## RECORDS PROVIDED

▬▬▬

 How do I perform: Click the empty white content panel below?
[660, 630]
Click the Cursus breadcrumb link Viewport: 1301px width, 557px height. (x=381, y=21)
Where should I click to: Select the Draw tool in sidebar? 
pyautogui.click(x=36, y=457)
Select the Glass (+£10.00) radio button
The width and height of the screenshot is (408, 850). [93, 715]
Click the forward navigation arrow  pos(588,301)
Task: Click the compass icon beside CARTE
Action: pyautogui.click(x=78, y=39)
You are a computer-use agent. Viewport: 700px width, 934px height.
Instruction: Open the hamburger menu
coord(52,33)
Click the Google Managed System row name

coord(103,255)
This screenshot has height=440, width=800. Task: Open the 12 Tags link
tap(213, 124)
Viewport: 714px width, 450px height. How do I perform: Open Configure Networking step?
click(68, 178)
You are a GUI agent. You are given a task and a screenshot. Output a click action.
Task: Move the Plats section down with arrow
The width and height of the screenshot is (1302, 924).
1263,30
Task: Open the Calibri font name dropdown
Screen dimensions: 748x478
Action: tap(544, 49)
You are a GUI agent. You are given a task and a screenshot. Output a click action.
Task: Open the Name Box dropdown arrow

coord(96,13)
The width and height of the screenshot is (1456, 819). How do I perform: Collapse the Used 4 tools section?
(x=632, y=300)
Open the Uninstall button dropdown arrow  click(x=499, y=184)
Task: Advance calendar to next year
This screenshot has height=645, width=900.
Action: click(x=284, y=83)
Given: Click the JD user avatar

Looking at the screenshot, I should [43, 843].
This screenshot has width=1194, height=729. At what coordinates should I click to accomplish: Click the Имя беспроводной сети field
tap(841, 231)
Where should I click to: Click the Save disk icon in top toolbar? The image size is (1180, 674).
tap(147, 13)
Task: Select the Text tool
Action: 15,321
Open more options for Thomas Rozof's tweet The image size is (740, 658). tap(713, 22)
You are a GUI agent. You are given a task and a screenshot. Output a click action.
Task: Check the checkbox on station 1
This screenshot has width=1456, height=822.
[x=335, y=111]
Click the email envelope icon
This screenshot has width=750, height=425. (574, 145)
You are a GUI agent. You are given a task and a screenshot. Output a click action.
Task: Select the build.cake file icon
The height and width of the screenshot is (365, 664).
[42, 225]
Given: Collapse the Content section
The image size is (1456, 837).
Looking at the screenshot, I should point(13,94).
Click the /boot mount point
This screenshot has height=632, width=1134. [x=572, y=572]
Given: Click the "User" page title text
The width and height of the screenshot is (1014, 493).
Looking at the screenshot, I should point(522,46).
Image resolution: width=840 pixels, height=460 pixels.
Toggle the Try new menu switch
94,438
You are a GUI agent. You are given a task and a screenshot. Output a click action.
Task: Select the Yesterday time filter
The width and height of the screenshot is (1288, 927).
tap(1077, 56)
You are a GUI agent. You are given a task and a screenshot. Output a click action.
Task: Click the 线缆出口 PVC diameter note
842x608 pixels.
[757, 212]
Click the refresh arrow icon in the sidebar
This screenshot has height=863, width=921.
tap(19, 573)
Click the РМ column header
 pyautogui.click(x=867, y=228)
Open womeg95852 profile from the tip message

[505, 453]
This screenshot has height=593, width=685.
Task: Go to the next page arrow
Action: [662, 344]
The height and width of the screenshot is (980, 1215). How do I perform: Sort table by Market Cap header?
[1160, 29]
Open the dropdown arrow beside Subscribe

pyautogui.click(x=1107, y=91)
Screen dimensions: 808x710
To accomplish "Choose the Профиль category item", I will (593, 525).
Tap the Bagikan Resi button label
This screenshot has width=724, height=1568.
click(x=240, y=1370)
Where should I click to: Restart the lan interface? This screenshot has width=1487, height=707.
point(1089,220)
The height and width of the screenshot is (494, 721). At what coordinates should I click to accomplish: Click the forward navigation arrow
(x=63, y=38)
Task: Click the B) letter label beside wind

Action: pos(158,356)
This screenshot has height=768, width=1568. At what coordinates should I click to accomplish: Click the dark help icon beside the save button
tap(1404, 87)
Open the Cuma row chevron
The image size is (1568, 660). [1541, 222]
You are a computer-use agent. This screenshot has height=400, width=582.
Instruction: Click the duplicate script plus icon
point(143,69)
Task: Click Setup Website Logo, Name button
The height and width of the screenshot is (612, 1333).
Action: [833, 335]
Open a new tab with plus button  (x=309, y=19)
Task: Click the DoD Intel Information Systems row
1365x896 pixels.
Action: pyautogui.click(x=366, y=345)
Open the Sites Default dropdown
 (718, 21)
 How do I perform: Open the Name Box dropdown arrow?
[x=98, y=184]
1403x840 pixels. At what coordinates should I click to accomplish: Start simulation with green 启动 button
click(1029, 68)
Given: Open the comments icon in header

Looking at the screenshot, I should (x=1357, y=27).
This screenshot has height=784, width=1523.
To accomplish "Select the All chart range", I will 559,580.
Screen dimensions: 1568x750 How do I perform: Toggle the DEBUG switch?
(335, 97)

▬▬▬

## PROBLEM DESCRIPTION
Copy the lines above exactly, from the line containing "Select the Glass (+£10.00) radio button" up to and including the line containing "Action: pyautogui.click(x=78, y=39)".

## RESPONSE BELOW
Select the Glass (+£10.00) radio button
The width and height of the screenshot is (408, 850). [93, 715]
Click the forward navigation arrow  pos(588,301)
Task: Click the compass icon beside CARTE
Action: pyautogui.click(x=78, y=39)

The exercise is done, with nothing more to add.